Each city has its own verticals – why people visit that city. So, Mangalore and Pune have educational institutes, Udaipur has pure leisure, honeymooners, weddings and events, it also has an increasing business profile. Goa has pure leisure as a way of life. Goa is also a state capital.  Some have been touted as leisure but have a bigger business profile – like Agra and Jaipur. How people travel and reach the destination, what do they do, where they spend, where they stay – all these encompass VE. Each city must focus on development of what its VE demands. 

Our present-day summing statements on relevance and importance of tourism are kind of getting outdated. They appear to be losing steam. They need to be refreshed. Because, tourism has become a more sophisticated pursuit. 

Tourism 2.0, to begin with, gets a new name in VE. We need a new outlook on how VE is transforming our cities, why it needs a holding hand, to grow this business in a structured and holistic manner, once that captures something as mundane as signages within the city. We then give all elements that make up VE a supporting understanding, nurture the individual segments holistically. 

How it Rolls: VE gives sharp focus on Uniqueness of Each City

The essential difference can happen if we conduct a nation-wide study, feel the difference. Possibly, we pick up 50 (or more) cities, ranging from top 6 metro cities, to numerous tier 2 and tier 3. Some that have been around for ages on the tourism map, others coming up now as our infrastructure expands, and new airports and connectivity bring them into new focus. We pick a mix of heritage cities, pilgrim towns, education, medical, pure business or industrial centres, and of course, some with pure leisure appeal. 

Under each city or town, we look at how its entry points (air, rail, road, others) have impacted employment, investments and growth. We look at every other element of the city VE – its monuments, its industrial hubs, gaming centres, nightclubs, etc.  The emphasis is upon how further sharp focus on the demands of VE will help locals live more happily and in harmony with the world around them. 
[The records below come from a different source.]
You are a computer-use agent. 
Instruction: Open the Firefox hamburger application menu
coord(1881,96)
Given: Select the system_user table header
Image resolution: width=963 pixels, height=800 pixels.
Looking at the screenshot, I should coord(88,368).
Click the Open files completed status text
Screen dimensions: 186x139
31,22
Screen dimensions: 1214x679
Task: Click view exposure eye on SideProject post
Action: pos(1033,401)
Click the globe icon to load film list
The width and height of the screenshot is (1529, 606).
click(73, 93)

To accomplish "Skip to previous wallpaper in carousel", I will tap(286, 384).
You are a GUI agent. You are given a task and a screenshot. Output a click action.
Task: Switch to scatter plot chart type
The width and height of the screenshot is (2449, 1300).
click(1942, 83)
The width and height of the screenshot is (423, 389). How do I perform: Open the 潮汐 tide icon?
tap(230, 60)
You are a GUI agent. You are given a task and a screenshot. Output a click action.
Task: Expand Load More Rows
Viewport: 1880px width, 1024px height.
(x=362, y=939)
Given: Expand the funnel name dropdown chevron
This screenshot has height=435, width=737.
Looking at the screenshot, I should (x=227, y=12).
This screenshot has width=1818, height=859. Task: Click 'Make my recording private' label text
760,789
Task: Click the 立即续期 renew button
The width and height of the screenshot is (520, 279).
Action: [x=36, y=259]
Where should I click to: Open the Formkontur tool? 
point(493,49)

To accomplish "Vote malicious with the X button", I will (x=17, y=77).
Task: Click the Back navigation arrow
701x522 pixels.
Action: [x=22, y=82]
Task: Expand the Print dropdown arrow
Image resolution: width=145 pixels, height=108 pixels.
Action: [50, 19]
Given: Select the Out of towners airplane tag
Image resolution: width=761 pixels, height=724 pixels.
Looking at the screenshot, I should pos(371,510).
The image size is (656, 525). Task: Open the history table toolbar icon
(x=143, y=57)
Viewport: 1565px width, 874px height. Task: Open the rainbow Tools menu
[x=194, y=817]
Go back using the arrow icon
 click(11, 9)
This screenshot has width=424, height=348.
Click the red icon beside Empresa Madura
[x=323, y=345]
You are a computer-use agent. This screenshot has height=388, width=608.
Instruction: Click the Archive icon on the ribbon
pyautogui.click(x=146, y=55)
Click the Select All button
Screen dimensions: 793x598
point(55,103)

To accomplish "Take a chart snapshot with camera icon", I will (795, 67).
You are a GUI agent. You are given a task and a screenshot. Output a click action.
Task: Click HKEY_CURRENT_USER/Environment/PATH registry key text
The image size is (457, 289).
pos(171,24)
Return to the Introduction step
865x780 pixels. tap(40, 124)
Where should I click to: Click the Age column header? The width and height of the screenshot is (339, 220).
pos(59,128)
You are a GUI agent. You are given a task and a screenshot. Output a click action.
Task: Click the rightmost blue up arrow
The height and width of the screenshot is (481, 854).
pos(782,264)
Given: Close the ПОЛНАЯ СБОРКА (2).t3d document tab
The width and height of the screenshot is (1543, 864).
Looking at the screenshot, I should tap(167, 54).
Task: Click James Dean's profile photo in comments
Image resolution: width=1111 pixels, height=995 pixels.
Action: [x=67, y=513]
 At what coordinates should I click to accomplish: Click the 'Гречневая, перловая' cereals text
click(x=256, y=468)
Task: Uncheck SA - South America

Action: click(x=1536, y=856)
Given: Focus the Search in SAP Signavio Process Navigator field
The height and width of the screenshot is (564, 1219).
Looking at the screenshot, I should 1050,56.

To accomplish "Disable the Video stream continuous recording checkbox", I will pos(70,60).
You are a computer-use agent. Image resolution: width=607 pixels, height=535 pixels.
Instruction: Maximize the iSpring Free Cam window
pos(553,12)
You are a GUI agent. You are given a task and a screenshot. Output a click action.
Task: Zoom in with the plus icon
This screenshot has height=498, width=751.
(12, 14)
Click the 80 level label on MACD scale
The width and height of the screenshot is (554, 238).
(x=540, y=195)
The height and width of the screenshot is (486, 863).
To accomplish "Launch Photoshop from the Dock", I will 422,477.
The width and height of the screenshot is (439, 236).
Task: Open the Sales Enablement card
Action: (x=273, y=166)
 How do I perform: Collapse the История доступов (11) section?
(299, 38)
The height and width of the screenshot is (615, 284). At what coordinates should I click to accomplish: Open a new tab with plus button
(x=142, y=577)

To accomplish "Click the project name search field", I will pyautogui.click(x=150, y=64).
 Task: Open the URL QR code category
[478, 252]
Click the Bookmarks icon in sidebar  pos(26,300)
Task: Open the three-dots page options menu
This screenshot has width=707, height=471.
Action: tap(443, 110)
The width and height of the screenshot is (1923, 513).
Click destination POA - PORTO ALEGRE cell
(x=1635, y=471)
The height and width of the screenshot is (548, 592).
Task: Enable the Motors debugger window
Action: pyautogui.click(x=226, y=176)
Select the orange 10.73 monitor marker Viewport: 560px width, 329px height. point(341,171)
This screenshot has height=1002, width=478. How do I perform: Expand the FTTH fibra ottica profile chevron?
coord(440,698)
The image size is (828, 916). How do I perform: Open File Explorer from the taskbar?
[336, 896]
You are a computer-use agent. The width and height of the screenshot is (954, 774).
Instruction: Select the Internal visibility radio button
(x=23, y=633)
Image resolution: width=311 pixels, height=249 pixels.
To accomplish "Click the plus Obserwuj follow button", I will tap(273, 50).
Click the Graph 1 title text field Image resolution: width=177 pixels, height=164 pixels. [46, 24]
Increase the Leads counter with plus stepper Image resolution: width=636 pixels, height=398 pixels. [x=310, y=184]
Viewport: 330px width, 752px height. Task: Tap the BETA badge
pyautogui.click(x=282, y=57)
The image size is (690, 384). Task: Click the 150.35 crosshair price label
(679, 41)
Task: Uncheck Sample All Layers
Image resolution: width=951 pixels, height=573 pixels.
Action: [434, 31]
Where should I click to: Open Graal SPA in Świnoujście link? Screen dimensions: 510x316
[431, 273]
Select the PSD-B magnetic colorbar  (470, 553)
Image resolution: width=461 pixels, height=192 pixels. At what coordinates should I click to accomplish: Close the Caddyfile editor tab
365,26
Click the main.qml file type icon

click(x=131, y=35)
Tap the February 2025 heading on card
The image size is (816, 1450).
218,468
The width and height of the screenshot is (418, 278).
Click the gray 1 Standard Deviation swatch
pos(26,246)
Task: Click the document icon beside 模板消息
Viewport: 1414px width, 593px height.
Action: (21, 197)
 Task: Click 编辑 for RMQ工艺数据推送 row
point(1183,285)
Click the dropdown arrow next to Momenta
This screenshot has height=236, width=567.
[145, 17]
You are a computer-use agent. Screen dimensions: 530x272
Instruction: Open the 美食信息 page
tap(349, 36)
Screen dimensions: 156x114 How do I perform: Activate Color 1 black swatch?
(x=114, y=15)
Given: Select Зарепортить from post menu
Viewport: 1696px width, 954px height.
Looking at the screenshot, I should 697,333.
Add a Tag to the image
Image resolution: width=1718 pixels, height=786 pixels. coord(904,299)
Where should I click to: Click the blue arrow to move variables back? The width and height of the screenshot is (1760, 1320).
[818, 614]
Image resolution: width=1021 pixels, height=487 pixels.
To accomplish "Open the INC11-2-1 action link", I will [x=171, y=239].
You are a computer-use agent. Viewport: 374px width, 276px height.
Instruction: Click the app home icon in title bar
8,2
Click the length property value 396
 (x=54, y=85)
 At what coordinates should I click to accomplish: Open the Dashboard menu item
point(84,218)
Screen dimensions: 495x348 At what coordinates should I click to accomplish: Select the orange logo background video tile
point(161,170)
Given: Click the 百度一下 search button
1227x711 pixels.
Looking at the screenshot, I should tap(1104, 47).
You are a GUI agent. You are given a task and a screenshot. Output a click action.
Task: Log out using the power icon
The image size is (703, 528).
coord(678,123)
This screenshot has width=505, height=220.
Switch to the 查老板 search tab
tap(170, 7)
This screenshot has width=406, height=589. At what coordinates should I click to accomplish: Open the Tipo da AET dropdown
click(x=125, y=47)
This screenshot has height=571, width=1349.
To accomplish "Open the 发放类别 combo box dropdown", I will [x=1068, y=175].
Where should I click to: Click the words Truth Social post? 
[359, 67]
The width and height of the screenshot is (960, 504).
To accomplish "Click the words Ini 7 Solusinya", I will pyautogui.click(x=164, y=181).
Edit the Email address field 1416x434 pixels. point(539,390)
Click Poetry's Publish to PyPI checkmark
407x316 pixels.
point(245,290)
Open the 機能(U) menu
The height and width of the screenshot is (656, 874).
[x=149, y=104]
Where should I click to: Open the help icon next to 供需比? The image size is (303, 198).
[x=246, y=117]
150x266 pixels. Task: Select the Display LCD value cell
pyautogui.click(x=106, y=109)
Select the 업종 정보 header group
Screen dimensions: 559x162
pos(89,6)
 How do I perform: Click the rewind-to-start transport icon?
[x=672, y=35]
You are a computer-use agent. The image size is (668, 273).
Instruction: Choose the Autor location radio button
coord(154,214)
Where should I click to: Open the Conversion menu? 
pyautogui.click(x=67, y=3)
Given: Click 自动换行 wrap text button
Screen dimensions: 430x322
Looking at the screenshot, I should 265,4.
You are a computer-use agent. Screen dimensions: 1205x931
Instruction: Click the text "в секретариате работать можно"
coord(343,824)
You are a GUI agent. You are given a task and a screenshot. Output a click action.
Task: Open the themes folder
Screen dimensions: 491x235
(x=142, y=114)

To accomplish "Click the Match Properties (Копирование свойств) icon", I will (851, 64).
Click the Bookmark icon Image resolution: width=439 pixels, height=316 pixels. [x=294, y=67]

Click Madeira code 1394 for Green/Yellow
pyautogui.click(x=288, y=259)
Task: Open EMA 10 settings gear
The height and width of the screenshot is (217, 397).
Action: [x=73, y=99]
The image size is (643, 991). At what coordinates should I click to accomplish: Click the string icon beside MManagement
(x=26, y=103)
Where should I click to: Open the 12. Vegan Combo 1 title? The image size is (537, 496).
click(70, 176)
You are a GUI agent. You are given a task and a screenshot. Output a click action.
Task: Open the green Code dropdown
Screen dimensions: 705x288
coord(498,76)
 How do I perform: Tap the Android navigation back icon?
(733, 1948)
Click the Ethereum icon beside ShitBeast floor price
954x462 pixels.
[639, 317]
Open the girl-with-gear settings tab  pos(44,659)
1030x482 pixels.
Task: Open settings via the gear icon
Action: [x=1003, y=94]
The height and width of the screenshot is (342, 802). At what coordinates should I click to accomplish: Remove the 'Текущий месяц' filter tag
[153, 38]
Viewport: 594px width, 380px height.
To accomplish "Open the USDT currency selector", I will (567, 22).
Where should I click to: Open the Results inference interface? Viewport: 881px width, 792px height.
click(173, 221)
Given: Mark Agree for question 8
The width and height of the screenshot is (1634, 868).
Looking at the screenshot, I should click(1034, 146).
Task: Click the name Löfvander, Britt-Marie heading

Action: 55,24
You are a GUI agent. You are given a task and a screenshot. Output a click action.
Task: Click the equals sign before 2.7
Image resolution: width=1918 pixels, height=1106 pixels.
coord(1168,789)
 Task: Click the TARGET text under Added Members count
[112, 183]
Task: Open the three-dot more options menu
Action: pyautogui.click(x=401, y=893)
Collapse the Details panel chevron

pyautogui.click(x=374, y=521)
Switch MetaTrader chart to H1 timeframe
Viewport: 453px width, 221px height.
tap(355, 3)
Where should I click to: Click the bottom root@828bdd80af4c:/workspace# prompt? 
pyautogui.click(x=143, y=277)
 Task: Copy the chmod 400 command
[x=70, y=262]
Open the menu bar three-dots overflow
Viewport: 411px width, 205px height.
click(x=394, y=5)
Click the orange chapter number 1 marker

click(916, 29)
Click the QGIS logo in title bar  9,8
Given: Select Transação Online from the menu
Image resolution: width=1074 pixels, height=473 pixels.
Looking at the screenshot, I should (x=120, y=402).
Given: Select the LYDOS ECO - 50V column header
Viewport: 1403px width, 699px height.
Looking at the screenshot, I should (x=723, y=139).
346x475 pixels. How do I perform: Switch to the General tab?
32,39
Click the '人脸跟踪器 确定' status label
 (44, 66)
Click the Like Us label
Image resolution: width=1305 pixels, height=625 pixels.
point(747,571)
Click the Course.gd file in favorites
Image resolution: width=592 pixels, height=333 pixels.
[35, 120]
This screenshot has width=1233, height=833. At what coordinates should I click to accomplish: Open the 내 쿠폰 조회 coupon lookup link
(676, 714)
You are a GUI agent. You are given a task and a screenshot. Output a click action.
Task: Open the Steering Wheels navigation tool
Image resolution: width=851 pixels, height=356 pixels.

VE (the new avatar of Tourism), needs a new narrative built around the present-day concerns and priorities. VE is special for each city, as each has its own draws, its own uniqueness that beckons visitors. In recognizing this, we also reinforce the government’s programme of One District, One Product, except we also look at cities, the big ones, equally. Thus, we keen our eye on the composite picture of all things Indian, our heritage, our folklore, our sense of uniqueness as a civilisation. VE must capture it by first accepting it, embracing it and promoting it. Our study would then equally capture the potential of VE to ensure sustainability of our heritage and all things Indian.

New experiential travel into the hinterland for great discoveries of our flora and fauna, our small little pockets of tucked away heritage, across the length and breadth of the country – there are hidden nuggets almost everywhere. Slowly, we are bringing them alive with homestays and road and airline connectivity. This in itself needs to be captured in terms of both employment, national rejuvenation and heritage building and preservation.

This understanding and subsequent study can take a look of an extensive report, not necessarily a study in the traditional sense. It can be a story telling about cities, their lure for visitors, how these grew, how facilities came up, how VE got into its own – its impact on the city. Its future growth is immense as India has more than a few 1000 magnets as destinations, big and small, that are attracting visitors, for all reasons. Imagine a look at Muradabad and Firozabad as VE cities. Or, Vizag, Tirupathi, Katra and then assessing what can happen to Murshidabad in Bengal.

How airports, clusters like Aerocity, new road connectivity are transforming the lives of our people, giving new opportunities for locals to thrive. Arresting migrant movements, among others. 

It is a narrative that will be compelling, one that will bring credibility to tourism and travel. As VE, as the new understanding.